- TASK INSTRUCTIONS: Reproduce only what lies between the first line of the material below and the line containing "Task: Open the 合約設定(Web)", with both of those lines included and every line kept exact.

- DATA:
<<<<
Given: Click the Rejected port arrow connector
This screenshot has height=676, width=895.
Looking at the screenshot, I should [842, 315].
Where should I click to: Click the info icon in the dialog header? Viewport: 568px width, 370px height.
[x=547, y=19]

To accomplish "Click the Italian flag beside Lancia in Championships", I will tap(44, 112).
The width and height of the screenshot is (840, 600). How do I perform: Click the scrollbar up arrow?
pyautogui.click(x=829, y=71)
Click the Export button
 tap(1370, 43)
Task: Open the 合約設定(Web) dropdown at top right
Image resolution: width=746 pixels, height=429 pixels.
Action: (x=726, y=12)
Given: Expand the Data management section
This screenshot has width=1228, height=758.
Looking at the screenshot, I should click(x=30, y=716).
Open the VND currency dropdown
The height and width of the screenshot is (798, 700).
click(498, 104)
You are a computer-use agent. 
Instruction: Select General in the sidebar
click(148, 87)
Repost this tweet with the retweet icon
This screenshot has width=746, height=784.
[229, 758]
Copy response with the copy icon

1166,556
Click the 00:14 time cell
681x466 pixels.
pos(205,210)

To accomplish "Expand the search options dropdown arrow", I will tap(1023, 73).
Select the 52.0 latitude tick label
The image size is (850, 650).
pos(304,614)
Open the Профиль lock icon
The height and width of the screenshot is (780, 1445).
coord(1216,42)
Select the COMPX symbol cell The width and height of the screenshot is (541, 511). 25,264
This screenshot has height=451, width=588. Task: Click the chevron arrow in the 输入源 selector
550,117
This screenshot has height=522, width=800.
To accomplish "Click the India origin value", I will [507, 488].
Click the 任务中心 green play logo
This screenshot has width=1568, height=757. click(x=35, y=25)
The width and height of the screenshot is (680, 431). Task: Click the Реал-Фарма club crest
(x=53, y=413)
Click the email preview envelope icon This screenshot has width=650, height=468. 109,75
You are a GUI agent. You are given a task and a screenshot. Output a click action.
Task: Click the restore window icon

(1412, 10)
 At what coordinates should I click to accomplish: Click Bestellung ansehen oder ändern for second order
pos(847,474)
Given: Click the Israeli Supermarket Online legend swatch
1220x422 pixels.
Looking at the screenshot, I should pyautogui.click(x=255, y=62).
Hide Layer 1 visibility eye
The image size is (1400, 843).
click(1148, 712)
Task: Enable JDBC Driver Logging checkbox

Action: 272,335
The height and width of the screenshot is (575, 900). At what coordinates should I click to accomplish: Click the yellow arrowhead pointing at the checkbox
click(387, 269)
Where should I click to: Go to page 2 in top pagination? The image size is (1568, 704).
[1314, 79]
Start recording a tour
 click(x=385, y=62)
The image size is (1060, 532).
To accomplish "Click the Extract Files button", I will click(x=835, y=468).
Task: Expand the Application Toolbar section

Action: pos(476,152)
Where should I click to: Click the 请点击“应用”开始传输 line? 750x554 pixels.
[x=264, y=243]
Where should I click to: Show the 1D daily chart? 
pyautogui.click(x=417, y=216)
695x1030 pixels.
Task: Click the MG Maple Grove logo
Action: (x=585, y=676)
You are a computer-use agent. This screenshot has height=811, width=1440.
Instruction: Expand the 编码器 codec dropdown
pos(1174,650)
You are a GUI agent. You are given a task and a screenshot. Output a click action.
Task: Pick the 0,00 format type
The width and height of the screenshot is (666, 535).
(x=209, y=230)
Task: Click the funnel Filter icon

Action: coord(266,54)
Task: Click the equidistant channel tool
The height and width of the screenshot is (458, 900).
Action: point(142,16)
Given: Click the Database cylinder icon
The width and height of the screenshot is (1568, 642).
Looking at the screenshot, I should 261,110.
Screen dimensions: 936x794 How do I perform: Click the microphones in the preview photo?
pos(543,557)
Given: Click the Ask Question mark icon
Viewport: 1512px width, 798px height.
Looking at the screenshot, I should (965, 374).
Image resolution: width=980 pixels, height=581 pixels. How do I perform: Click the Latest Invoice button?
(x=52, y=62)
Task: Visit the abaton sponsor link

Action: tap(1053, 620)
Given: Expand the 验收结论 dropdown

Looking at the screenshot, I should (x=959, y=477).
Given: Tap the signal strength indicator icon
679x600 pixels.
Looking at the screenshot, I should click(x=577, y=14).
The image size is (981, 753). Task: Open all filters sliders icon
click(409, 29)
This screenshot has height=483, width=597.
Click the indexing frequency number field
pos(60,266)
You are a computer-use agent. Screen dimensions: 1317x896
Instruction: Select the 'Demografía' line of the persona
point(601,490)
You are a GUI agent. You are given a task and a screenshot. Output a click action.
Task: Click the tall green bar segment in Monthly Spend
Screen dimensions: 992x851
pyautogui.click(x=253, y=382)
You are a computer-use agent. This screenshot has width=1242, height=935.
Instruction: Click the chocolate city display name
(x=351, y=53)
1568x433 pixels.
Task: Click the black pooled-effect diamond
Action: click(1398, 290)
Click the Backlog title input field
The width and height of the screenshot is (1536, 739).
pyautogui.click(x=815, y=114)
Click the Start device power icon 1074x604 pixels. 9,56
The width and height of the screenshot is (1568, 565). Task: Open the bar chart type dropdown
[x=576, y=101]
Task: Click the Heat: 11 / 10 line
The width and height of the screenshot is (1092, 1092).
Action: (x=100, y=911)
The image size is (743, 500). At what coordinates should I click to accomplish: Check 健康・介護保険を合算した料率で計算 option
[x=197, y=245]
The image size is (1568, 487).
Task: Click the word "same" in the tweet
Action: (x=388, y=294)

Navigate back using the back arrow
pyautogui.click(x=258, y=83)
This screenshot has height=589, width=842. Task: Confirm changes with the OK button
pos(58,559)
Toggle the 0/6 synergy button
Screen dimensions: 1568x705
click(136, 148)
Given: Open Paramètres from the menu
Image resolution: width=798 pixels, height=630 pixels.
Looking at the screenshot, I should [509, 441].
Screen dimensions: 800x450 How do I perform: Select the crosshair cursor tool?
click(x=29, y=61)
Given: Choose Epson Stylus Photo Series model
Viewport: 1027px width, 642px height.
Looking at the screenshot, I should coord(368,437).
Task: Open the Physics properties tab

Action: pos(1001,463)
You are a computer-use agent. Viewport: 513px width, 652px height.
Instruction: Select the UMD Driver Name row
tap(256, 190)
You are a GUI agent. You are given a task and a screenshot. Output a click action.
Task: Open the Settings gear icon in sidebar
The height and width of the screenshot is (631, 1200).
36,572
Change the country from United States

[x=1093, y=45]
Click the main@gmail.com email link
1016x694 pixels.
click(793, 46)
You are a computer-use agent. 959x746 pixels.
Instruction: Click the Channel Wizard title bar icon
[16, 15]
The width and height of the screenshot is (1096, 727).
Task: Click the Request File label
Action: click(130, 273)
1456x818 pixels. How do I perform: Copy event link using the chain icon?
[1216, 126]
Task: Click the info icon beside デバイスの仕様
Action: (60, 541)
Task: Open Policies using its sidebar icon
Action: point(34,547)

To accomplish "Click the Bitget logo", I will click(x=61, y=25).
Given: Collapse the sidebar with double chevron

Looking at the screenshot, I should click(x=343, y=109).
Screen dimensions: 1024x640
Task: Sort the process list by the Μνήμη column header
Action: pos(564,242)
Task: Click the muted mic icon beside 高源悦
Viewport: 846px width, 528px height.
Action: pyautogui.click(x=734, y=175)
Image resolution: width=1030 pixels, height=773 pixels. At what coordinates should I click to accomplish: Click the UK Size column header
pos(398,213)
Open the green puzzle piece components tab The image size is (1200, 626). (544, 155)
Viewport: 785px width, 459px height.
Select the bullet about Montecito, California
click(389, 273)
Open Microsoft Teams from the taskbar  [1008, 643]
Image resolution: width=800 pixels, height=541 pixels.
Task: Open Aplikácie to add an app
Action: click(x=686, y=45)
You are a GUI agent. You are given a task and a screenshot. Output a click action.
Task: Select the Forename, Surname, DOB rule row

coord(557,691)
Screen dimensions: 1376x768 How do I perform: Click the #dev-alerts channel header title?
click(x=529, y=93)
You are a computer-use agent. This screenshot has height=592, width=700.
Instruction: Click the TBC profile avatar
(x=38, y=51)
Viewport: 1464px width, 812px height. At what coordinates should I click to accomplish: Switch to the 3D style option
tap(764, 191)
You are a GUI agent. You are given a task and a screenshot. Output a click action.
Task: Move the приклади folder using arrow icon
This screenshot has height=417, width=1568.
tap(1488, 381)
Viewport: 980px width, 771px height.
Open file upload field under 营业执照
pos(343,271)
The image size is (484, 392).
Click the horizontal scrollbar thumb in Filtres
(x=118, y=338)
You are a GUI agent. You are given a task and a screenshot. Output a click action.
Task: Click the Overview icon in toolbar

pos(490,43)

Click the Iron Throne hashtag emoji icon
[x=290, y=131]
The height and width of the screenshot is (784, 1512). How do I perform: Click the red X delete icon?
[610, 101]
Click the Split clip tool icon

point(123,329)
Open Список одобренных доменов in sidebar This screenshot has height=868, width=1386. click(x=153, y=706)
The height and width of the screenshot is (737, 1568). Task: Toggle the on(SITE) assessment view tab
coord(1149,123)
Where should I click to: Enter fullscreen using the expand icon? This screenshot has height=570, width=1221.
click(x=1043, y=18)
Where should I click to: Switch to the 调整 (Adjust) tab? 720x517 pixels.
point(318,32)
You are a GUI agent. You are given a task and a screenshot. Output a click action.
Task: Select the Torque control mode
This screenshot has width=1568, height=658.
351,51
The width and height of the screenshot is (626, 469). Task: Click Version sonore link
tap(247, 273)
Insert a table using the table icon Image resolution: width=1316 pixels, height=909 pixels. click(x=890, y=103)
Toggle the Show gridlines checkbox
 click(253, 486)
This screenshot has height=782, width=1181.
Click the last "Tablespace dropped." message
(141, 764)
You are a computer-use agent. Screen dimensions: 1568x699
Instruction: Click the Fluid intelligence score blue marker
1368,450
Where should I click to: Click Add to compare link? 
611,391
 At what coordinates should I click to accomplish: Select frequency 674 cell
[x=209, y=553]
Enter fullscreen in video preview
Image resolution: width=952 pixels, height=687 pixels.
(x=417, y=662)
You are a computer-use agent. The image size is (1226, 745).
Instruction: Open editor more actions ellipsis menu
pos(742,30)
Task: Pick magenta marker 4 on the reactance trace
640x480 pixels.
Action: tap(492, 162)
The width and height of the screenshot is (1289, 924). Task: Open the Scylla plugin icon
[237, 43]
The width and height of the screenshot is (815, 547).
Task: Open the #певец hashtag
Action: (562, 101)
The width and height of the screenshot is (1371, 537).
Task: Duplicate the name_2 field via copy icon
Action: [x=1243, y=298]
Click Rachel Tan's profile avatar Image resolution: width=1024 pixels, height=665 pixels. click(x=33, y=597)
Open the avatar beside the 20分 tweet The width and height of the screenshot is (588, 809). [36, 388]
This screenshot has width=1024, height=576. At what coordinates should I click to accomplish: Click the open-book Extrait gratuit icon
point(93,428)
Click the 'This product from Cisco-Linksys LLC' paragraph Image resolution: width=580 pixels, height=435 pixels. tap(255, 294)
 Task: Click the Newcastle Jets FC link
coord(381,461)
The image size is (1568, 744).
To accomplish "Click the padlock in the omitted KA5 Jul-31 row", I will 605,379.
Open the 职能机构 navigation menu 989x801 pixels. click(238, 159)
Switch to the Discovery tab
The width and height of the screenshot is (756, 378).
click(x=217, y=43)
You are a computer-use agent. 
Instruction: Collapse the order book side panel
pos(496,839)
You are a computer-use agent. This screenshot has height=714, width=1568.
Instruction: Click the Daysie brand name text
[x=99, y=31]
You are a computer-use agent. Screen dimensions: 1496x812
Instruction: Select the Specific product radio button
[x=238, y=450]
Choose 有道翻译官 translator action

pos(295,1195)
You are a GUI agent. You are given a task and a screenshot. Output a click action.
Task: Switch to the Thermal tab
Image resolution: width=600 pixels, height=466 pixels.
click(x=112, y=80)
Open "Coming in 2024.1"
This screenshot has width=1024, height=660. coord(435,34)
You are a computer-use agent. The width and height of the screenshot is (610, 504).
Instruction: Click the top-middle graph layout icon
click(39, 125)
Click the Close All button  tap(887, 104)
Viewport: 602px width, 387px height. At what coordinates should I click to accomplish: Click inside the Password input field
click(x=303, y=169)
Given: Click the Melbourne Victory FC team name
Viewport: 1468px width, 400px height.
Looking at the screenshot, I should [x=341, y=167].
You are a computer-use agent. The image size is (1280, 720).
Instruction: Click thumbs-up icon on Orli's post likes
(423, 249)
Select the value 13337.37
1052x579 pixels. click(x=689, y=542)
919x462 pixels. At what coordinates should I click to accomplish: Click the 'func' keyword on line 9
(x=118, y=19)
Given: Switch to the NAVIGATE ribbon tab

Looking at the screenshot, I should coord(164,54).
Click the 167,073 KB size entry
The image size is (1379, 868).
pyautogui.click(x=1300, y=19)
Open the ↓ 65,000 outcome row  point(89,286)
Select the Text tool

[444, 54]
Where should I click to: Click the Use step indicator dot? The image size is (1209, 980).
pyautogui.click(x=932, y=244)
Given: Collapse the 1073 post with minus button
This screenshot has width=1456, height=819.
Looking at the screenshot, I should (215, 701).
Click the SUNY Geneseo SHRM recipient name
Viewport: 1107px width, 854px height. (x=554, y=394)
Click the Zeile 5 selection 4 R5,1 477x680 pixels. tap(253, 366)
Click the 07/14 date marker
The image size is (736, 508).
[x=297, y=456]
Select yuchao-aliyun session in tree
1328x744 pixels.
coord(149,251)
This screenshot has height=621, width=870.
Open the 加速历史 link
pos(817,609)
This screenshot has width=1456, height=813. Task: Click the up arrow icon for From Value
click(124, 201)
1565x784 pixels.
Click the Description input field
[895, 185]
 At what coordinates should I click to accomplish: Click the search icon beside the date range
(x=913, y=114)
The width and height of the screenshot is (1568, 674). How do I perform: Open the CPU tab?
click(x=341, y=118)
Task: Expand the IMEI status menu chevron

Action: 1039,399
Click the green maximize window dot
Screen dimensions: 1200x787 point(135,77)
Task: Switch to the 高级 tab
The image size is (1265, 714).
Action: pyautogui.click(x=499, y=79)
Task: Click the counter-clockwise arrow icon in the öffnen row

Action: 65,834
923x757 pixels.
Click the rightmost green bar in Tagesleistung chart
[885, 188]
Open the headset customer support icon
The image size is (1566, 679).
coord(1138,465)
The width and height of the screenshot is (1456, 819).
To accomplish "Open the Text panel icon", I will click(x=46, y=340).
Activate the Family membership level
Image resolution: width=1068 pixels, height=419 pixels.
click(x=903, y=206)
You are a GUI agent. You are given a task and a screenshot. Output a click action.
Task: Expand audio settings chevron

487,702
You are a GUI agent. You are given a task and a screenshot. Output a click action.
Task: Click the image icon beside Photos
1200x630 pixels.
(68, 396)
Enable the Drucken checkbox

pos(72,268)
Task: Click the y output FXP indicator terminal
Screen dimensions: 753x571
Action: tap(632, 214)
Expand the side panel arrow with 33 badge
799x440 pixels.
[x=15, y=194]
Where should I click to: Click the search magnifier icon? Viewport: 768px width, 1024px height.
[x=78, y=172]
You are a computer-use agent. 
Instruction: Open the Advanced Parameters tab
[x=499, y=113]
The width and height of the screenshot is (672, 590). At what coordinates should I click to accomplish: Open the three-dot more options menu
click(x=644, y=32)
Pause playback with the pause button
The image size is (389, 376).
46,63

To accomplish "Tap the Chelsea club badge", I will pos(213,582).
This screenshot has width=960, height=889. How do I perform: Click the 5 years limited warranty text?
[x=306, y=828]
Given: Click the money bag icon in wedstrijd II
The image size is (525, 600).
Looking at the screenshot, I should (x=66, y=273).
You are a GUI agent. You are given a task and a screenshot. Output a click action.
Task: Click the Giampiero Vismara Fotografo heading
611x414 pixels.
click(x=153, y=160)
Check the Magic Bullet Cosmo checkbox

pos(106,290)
>>>>
- ANSWER BOX:
Given: Click the Rejected port arrow connector
This screenshot has height=676, width=895.
Looking at the screenshot, I should [842, 315].
Where should I click to: Click the info icon in the dialog header? Viewport: 568px width, 370px height.
[x=547, y=19]

To accomplish "Click the Italian flag beside Lancia in Championships", I will tap(44, 112).
The width and height of the screenshot is (840, 600). How do I perform: Click the scrollbar up arrow?
pyautogui.click(x=829, y=71)
Click the Export button
 tap(1370, 43)
Task: Open the 合約設定(Web) dropdown at top right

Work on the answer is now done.